The Sustain FG has a collar on the spool shaft thats held in place with a tiny hex screw. It was twice as small as the smallest hex/allen key I had. I talked to shimano cust service to see if they sold the hex key to fit it. Mike said no but checked with the techs. They said they bought thier own and only had a couple. Turns out the correct size is a 0.9000 mm I finally tracked some down through an industrial tool supply company. I had to buy a 10 pack to get one. If any of the techs here need one, i have nine extras. I could sell a few for $3.00 each. That would cover the cost plus a stamp. I would tape the super tiny allen key inside of a regular envelope. Just offereing in case you need one and can't find it.


----------



## handi2 (Jun 22, 2014)

Pro Reel said:


> The Sustain FG has a collar on the spool shaft thats held in place with a tiny hex screw. It was twice as small as the smallest hex/allen key I had. I talked to shimano cust service to see if they sold the hex key to fit it. Mike said no but checked with the techs. They said they bought thier own and only had a couple. Turns out the correct size is a 0.9000 mm I finally tracked some down through an industrial tool supply company. I had to buy a 10 pack to get one. If any of the techs here need one, i have nine extras. I could sell a few for $3.00 each. That would cover the cost plus a stamp. I would tape the super tiny allen key inside of a regular envelope. Just offereing in case you need one and can't find it.

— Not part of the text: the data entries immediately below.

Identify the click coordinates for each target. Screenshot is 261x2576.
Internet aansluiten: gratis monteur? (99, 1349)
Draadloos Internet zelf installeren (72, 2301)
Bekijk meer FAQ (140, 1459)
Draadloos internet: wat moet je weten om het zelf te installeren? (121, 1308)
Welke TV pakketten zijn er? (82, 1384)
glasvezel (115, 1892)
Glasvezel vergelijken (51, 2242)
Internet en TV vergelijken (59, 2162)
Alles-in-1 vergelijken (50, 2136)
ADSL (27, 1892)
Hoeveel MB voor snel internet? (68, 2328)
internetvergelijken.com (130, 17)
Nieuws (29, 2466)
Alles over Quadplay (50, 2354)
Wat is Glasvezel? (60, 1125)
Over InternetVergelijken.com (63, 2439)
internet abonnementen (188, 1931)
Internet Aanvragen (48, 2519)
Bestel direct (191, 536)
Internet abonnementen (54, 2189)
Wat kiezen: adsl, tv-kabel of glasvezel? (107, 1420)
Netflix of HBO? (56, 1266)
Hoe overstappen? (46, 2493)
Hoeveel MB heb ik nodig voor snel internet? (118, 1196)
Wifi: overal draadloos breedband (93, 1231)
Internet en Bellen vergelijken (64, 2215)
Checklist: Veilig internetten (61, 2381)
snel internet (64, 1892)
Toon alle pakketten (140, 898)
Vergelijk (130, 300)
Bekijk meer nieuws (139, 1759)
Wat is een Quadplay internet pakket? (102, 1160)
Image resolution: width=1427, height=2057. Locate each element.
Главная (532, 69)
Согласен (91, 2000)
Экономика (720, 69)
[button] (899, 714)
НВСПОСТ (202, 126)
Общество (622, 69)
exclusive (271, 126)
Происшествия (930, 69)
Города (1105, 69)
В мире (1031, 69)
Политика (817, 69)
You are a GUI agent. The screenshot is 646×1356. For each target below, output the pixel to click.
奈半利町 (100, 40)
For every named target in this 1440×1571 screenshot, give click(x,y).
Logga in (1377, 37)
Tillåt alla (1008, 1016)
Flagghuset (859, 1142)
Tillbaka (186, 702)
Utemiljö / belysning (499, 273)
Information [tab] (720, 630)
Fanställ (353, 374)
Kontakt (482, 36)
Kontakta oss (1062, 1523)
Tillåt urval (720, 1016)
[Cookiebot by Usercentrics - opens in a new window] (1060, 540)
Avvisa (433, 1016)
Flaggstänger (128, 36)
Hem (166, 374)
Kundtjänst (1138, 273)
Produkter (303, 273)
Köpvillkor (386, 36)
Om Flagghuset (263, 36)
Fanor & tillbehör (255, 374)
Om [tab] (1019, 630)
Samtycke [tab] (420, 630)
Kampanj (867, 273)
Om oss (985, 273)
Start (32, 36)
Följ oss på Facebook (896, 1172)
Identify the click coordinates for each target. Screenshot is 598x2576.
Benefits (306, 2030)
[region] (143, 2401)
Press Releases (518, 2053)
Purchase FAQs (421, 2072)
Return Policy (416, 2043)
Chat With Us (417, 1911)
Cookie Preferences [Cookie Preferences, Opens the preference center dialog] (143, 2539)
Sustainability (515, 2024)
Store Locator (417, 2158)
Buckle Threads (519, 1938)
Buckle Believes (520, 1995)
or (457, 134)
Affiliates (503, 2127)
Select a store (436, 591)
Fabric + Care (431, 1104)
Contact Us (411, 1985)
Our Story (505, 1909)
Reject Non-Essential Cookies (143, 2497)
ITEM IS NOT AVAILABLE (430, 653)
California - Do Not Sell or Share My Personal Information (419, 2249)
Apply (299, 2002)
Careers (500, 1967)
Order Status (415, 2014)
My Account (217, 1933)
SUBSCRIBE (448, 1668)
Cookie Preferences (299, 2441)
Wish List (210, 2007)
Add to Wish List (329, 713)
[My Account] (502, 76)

Same thing on the Stella model reels. Why do they have to make them too complicated..!


----------



## Dan Thorburn (Dec 18, 2013)

We used to offer a special "Stella Wrench" but Japan discontinued them. The screw in deal was needed to make it a more rigid support for the drag system. This was something they have used on the Stella since its inception.


----------



## jpgrfan (Jan 2, 2013)

PM sent. I have two reels that I need to service that have the collar with the set screw.
I will gladly pay the $3 for one!

Thanks,
George


----------



## Pro Reel (Jan 3, 2010)

Reply was sent, I will get you one.


----------



## jpgrfan (Jan 2, 2013)

Got it! Worked perfect!
Thank you!


----------



## handi2 (Jun 22, 2014)

Dan Thorburn said:


> We used to offer a special "Stella Wrench" but Japan discontinued them. The screw in deal was needed to make it a more rigid support for the drag system. This was something they have used on the Stella since its inception.


 That's true but why did they make it so small and easy to damage?


----------



## Dan Thorburn (Dec 18, 2013)

Its not easily damaged if you use the right hex key. Its small because of the size of the spool shaft. If we used a larger spool shaft we would use a larger set screw.


----------